» **Task details**
State the number of lines in the material below that have "computer" in them, without any other text.
• • • • •
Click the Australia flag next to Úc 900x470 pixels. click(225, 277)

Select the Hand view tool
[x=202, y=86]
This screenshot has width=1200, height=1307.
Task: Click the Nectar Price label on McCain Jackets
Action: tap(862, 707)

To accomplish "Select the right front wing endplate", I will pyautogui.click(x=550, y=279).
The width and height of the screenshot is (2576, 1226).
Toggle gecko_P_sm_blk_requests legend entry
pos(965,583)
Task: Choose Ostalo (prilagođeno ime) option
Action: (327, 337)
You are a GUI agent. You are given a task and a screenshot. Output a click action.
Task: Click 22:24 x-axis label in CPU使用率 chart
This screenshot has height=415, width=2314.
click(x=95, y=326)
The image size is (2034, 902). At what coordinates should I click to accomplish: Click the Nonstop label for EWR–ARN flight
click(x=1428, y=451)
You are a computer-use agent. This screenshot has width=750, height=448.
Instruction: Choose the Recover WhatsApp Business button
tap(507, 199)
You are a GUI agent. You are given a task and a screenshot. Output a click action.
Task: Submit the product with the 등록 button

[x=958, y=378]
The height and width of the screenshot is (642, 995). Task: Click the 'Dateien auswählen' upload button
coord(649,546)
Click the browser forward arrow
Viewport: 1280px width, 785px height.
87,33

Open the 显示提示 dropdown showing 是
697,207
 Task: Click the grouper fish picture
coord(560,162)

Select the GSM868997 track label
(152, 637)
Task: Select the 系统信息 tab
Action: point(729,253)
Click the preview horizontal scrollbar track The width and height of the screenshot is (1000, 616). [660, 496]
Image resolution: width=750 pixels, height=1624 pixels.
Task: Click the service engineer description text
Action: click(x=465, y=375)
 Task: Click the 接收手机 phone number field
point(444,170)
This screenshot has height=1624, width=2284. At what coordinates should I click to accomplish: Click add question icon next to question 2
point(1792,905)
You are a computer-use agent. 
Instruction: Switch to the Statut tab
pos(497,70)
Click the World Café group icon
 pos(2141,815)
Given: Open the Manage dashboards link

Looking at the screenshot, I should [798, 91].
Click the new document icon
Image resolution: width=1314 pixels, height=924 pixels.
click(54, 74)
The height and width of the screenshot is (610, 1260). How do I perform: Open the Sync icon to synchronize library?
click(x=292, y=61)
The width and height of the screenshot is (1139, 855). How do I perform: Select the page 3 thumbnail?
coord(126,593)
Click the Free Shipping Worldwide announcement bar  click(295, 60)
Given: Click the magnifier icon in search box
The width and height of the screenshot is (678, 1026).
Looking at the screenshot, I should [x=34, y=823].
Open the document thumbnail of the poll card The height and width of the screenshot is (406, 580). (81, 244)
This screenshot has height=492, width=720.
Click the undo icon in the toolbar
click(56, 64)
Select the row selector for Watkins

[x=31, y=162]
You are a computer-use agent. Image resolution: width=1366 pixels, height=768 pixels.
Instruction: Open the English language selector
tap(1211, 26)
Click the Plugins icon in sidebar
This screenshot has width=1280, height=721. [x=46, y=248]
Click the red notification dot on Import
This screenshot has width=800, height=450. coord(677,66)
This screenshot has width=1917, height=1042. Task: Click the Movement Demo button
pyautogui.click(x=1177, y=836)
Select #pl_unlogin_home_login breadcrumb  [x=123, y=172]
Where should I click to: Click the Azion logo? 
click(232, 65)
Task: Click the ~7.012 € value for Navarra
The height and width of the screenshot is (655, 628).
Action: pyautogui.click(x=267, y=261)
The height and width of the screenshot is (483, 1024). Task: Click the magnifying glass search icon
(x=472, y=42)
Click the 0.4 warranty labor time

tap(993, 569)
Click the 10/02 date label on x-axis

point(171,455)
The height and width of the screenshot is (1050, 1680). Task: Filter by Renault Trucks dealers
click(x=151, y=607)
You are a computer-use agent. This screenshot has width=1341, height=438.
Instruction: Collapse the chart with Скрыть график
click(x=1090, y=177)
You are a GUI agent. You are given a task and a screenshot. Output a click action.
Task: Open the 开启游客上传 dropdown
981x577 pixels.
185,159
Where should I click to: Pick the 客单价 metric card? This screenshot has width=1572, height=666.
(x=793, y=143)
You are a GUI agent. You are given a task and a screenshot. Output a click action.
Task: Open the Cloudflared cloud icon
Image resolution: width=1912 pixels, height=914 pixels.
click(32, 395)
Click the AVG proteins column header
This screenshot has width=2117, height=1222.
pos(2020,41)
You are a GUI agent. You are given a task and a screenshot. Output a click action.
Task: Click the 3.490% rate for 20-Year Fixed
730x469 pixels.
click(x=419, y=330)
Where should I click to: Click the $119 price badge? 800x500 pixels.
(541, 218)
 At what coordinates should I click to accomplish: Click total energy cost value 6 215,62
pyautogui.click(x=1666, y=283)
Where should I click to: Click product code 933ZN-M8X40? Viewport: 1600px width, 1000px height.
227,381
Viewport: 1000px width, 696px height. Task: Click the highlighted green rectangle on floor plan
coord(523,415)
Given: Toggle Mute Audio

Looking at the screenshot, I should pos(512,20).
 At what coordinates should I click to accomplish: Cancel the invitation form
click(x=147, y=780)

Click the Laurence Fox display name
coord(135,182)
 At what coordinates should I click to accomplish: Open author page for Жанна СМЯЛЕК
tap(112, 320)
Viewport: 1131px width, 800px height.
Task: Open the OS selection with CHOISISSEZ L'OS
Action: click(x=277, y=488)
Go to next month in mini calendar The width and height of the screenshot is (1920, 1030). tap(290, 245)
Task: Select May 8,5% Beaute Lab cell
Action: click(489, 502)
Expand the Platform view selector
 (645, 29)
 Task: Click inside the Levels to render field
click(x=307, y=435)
• • • • •
» **Exercise response**
4